▶ Document extract:
•••

Elementary and high school teachers should not pass on scientific theories as facts but it is doubtful whether they have the time in science classes to explain scientific history or in history classes to explain historical science. Two short examples:

1. In high school chemistry class I was taught inert gases (e.g., krypton, xenon) don't form compounds, and less than four years later, as a college chemistry major I visited a scientist at Argonne National Laboratory who let me hold a small vial of a stable xenon crystalline compound, one of many compounds he had made with "inert gases."

2. In graduate school I learned that the BCS (John Bardeen, Leon Cooper, and Robert Schrieffer) theory was a well-tested (and Nobel prize-winning) explanation of superconductivity. A few years later, after two scientists were awarded Nobel prizes for developing superconductors that violated the BCS Theory, I was a state science fair judge viewing some high school projects where students prepared and made measurements on their own high-temperature superconductors.

Students today will likely have similar stories about what they were taught and what they eventually learned later on in their lives.

Carl Vehse said...

"Though we speak of the ancient age of the universe, we do not have solid fact to back this up."

Again, scientific "solid facts" are not "facts" but rather evidences from scientific measurements that come with some amount of uncertainty and measurement error. However, even with such uncertainties there is a tremendous amount of scientific evidence from astrophysical, nuclear, geological, and other sciences that the universe appears to be billions of years old. Oklo is one example here on earth. This doesn't mean that the universe is billions of years old, but that it simply looks billions of years old when examined by the same scientific methods used when you fly in an airplane, talk on a cellphone, check your GPS, watch TV, or rely on the various complex instruments your doctor uses for various medical diagnosis and treatments.

Some people (including scientists) have develop hypotheses that these "apparent ages" can be explained to have occurred in only a few thousand years because of changes in certain fundamental physical constants or the occurances of special phenomena in nature during those thousands of years. However, such hypotheses face the Bayesian "gauntlet" where extraordinary claims require extraordinary evidence.

Terry Maher said...

•••

▶ Data for analysis:
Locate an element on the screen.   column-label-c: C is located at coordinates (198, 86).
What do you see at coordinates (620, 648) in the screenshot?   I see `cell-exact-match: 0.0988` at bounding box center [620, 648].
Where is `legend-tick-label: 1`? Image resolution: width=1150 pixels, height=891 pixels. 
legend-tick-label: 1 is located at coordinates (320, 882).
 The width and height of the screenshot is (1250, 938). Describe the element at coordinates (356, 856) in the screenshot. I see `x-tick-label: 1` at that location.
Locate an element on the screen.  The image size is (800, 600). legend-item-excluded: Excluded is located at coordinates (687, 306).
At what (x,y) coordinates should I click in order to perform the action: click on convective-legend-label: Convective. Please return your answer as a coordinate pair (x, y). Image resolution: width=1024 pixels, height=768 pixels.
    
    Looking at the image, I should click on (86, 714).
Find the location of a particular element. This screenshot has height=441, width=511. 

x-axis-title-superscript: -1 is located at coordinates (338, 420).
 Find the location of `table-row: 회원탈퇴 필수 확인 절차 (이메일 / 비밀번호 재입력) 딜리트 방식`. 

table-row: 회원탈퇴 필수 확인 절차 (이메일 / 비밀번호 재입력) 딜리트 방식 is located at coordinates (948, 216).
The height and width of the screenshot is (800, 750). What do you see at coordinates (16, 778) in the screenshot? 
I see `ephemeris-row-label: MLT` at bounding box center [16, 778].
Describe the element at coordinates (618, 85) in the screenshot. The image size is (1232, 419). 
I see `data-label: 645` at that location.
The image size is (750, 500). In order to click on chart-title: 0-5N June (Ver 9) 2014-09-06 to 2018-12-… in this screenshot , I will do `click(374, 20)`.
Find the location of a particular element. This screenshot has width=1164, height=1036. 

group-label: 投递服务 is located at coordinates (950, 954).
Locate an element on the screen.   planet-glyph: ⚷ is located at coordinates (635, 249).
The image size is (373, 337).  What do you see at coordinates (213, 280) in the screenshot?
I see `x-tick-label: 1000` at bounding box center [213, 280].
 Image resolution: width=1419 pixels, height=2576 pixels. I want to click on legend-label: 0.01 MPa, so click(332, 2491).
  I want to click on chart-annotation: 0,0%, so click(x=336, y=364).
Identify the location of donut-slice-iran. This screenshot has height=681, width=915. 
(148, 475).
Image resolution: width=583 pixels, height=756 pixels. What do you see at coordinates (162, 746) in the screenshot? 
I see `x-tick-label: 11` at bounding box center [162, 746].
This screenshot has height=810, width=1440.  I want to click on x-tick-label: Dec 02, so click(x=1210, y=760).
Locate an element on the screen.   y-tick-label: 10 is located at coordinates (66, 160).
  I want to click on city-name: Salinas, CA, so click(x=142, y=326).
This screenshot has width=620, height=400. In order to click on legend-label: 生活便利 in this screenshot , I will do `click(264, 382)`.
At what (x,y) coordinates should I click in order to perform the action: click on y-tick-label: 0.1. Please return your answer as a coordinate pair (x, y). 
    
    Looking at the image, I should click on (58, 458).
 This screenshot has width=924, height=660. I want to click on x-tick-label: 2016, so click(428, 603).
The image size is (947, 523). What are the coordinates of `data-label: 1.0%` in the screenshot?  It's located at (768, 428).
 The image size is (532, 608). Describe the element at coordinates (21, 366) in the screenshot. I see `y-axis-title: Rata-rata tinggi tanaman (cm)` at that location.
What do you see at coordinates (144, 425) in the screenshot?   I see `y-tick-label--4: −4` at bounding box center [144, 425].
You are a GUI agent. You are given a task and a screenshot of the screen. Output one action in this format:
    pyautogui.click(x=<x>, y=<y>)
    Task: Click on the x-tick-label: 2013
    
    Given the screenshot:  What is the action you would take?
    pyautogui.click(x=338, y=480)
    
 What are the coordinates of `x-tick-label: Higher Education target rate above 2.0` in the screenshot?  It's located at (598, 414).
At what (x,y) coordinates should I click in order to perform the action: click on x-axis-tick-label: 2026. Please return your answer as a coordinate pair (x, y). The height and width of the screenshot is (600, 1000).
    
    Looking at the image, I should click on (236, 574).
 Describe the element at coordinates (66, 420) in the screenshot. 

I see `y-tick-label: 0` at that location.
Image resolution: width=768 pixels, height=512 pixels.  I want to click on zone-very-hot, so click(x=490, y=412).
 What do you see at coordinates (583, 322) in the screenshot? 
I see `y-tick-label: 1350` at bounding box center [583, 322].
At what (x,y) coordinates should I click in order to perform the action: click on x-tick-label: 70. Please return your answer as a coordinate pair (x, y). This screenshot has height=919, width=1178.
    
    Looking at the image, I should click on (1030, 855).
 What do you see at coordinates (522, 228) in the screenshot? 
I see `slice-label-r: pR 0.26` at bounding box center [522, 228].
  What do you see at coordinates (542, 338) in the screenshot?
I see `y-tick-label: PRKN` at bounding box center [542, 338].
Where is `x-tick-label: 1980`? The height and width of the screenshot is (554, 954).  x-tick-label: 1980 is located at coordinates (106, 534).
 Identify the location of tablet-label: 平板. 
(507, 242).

•••

▶ Exercise requirements:
**A.** Answer these questions about the comments on teaching scientific theories, one answer per line:
(i) Which two inert gases are named as examples?
(ii) At which laboratory did the writer hold the vial of the xenon compound?
(iii) What example here on earth is given of evidence that the universe looks billions of years old?
**B.** Pick up the comments on teaching scientific theories after their final sentence and continue them.

▶ Exercise answers:
**A.**
(i) Krypton and xenon
(ii) Argonne National Laboratory
(iii) Oklo

**B.**
Insofar as all of this is really about maintaining that Genesis teaches creation in six 24 hour days, and that there was no death before the Fall, it's just silly. The bad science of theologians is as ridiculous as the bad theology of scientists, and they ought to just stop reading each other's fields as if they were their own; wrt to theologians, quit reading Genesis like it's a scientific treatise from God.

Augustine was of the opinion that what is now taken to be the "literal" reading of Genesis is not even the literal reading of Genesis, and that physical death is not a consequence of the Fall.

Haven't beard any one call him a heretic or modernist yet.

Anonymous said...

Augustine was a man (fallible).

Didn't he also (along with most of his time) believe the world to be flat?

Terry Maher said...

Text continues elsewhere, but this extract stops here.